**** Material provided
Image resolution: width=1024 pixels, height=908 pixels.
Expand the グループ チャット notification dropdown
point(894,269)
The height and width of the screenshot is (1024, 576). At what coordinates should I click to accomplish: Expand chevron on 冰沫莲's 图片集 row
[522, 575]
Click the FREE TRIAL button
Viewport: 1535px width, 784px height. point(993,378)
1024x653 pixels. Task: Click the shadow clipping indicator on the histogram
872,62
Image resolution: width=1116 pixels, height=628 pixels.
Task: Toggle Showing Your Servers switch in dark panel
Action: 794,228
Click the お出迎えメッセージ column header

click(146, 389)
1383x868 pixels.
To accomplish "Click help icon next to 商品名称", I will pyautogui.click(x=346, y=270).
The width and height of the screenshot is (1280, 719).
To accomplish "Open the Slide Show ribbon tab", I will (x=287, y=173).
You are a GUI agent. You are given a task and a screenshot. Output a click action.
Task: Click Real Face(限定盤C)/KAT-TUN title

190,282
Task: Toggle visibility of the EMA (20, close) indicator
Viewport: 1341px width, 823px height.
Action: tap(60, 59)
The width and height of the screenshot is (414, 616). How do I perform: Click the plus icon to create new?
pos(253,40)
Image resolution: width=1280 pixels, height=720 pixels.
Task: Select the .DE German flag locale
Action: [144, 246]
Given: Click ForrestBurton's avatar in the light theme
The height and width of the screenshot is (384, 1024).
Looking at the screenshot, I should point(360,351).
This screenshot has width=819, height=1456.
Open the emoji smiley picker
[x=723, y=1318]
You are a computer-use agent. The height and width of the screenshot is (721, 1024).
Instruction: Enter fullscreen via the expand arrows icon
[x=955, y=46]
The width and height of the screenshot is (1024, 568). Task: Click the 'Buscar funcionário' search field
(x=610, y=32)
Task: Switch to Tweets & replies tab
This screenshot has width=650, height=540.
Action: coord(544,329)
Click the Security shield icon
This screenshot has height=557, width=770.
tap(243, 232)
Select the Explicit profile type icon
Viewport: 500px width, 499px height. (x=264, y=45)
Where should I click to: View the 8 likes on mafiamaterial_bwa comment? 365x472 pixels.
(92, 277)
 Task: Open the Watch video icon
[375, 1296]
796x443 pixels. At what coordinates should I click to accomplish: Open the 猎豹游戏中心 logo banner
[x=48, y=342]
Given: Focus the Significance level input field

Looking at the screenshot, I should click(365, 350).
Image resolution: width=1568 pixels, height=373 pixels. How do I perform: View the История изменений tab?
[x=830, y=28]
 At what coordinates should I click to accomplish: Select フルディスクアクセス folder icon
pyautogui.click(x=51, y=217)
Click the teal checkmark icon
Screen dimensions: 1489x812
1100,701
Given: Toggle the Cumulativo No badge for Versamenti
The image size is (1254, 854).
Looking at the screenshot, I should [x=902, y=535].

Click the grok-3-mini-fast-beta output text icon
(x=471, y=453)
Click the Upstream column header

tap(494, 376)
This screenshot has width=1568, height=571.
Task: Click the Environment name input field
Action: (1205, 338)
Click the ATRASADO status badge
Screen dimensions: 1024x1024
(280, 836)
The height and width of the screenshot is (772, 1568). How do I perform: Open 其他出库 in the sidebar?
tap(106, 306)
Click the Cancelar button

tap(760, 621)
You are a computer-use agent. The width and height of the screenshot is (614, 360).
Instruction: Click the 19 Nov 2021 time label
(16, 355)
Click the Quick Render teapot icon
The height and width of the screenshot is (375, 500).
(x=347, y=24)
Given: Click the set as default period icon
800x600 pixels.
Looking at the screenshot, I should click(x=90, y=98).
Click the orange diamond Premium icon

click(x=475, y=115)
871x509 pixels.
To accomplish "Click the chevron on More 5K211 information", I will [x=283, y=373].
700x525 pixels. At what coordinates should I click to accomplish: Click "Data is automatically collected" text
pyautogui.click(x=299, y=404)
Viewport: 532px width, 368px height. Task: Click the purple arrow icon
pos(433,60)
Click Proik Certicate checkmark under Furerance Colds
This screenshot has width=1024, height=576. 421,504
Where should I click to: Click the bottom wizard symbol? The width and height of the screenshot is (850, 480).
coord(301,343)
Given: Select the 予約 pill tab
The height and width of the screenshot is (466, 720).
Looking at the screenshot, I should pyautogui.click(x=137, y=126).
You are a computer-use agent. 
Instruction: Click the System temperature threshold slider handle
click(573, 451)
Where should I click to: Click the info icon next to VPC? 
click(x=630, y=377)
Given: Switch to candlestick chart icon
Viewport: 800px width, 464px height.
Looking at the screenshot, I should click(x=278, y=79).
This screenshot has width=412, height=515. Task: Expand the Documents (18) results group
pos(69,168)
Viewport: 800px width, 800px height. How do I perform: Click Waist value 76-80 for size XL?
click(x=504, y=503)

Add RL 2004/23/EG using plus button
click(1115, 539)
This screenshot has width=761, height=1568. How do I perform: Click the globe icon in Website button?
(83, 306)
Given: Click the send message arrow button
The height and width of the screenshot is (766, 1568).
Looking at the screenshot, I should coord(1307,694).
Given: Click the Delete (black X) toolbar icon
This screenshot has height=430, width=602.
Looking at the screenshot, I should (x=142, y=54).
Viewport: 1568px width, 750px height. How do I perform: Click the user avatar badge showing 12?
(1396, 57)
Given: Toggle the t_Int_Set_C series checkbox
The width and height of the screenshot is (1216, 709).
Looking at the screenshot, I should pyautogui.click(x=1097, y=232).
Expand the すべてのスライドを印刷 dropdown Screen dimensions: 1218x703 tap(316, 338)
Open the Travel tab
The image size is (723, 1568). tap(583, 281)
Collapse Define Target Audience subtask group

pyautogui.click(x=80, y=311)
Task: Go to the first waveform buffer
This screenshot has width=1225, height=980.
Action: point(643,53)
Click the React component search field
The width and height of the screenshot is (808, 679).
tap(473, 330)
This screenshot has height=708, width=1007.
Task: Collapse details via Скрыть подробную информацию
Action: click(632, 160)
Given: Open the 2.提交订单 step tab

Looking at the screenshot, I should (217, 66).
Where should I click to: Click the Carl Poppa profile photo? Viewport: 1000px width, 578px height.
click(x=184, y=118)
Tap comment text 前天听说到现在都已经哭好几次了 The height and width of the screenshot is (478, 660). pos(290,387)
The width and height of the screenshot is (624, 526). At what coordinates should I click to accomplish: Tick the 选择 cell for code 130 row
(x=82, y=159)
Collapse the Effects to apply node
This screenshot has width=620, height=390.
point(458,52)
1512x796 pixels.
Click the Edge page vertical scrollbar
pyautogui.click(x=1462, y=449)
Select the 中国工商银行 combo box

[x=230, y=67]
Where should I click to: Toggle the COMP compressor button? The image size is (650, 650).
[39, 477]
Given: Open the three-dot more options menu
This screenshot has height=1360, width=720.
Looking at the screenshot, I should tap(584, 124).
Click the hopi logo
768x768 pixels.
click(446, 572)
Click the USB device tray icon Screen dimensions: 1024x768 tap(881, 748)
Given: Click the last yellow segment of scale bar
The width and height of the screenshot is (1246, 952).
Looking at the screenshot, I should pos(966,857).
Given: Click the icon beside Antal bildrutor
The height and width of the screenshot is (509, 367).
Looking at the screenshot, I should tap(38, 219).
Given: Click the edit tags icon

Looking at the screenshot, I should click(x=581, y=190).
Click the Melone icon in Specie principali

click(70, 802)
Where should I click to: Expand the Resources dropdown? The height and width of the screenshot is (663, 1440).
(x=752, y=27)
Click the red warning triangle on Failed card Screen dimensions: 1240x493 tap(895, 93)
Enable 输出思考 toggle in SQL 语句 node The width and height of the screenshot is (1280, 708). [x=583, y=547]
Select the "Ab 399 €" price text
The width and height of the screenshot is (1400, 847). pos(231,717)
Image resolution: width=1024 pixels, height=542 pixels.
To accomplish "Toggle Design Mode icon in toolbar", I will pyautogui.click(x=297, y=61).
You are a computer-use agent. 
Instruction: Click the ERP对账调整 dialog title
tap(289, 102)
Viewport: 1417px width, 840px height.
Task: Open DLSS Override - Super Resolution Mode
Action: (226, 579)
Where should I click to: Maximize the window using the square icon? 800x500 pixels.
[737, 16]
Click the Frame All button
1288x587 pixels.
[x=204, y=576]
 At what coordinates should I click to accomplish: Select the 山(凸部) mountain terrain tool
********
-- Your goal --
Extract every line above containing the word "will".

-- Task answer --
To accomplish "Click help icon next to 商品名称", I will pyautogui.click(x=346, y=270).
To accomplish "Open the Slide Show ribbon tab", I will (x=287, y=173).
To accomplish "Click the chevron on More 5K211 information", I will [x=283, y=373].
To accomplish "Toggle Design Mode icon in toolbar", I will pyautogui.click(x=297, y=61).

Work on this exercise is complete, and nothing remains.